Separation from Main Pipeline

This tool is completely independent from the main classification pipeline:

  • Main pipeline (src/cli.py run):

    • Uses calibrated LightGBM model
    • Fast pure ML classification
    • Optional LLM fallback for low-confidence cases
    • Processes 10k emails in ~24s (pure ML) or ~5min (with LLM fallback)
  • Batch LLM tool (tools/batch_llm_classifier.py):

    • Uses vLLM server exclusively
    • Custom questions per run
    • ~4.4 emails/sec throughput
    • For ad-hoc analysis, not production classification

No Interference Guarantee

The batch LLM tool:

  • ✓ Does NOT modify any files in src/
  • ✓ Does NOT touch trained models in src/models/
  • ✓ Does NOT affect config files
  • ✓ Does NOT interfere with existing workflows
  • ✓ Uses separate vLLM endpoint (not Ollama)

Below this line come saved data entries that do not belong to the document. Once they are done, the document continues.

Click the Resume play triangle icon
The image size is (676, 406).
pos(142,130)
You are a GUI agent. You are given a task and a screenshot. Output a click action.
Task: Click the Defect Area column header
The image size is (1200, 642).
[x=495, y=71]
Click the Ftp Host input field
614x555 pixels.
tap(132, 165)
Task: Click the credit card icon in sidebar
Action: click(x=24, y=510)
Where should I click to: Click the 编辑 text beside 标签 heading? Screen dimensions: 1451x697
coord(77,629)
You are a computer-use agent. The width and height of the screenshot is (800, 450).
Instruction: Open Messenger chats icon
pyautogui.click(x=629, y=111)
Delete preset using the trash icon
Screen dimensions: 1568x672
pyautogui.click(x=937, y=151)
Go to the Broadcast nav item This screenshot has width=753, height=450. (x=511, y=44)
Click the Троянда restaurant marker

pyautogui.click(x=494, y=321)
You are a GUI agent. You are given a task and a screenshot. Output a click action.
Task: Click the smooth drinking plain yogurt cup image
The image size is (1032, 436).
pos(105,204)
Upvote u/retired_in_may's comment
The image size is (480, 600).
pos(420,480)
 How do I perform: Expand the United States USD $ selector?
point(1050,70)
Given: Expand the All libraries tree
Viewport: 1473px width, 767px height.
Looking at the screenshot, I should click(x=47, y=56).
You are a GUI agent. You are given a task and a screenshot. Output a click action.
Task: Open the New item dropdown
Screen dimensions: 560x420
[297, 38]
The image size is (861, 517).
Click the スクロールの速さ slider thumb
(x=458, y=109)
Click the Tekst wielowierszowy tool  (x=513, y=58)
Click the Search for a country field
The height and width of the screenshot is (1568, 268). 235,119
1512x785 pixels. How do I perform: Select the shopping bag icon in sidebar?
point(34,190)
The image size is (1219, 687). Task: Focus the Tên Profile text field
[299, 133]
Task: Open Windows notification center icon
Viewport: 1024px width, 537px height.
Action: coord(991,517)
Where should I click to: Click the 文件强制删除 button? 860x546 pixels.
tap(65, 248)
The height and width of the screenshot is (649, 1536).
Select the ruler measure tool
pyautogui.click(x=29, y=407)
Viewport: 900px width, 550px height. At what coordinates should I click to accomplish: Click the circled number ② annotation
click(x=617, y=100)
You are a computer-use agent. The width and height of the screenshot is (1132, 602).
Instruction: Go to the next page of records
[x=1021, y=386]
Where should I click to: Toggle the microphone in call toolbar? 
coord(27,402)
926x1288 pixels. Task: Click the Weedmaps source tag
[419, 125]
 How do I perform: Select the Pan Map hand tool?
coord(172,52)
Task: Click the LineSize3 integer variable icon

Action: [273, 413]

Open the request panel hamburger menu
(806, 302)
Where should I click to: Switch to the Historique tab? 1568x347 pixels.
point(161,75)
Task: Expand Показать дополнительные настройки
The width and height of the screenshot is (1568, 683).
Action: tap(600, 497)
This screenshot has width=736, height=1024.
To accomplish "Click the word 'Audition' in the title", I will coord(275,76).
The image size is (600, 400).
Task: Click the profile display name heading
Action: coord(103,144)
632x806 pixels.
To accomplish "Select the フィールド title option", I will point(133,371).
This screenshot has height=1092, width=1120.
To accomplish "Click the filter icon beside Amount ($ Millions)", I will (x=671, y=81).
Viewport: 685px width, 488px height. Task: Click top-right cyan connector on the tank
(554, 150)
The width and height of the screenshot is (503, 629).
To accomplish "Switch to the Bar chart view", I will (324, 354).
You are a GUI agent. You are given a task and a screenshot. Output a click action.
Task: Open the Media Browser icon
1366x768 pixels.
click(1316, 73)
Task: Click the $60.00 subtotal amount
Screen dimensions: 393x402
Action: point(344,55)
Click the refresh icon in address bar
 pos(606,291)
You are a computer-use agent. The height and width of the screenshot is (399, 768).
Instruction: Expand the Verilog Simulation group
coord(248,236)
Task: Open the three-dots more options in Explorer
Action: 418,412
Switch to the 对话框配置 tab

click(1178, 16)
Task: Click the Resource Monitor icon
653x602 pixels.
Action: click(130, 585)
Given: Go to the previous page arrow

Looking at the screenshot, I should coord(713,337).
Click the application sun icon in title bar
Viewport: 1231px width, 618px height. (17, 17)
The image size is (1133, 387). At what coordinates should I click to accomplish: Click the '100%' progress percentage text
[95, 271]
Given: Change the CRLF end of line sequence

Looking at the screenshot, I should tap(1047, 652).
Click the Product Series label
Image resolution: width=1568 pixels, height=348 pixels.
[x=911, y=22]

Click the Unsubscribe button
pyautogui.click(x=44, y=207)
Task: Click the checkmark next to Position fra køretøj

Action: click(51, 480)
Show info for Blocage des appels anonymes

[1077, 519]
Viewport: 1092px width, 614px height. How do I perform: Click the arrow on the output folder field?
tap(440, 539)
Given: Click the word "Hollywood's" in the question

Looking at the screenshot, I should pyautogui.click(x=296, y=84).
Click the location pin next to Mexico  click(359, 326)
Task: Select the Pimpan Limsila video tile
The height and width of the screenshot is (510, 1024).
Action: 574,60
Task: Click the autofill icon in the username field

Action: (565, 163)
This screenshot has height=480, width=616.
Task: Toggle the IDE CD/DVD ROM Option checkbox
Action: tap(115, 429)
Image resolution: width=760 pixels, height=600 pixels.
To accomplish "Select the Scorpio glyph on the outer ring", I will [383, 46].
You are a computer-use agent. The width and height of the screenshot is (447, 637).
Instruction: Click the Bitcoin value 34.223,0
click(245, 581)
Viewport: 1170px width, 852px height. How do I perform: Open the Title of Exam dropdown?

Comparison: Batch LLM vs RAG

Feature Batch LLM (this tool) RAG (rag-search)
Speed 4.4 emails/sec Instant (pre-indexed)
Flexibility Custom questions Semantic search queries
Best for 50-500 email batches 10k+ email corpus
Prerequisite vLLM server running RAG collection indexed
Use case "Does this mention X?" "Find all emails about X"
Reasoning Per-email LLM analysis Similarity + ranking

Rule of thumb:

  • < 500 emails + custom question = Use Batch LLM
  • 1000 emails + topic search = Use RAG

  • Regular classification = Use main ML pipeline

Prerequisites

  1. vLLM server must be running

  2. Python dependencies

    pip install httpx click
    
  3. Email provider setup

    • Enron: No setup needed (uses local maildir)
    • Gmail: Requires credentials file

Troubleshooting

"vLLM server not available"

Check server status:

curl https://rtx3090.bobai.com.au/v1/models \
  -H "Authorization: Bearer rtx3090_foxadmin_10_8034ecb47841f45ba1d5f3f5d875c092"

Verify model is loaded:

python tools/batch_llm_classifier.py check

High error rate (503 errors)

Reduce concurrent requests in VLLM_CONFIG:

'max_concurrent': 2,  # Lower if getting 503s

Slow processing

  • Check vLLM server isn't overloaded
  • Verify network latency to rtx3090.bobai.com.au
  • Consider using main ML pipeline for large batches

Future Enhancements

Potential additions (not implemented):

  • Support for custom prompt templates
  • JSON output mode for structured extraction
  • Progress bar for large batches
  • Retry logic for transient failures
  • Multi-server load balancing
  • Streaming responses for real-time feedback

Remember: This tool is supplementary. For production email classification, use the main ML pipeline (src/cli.py run).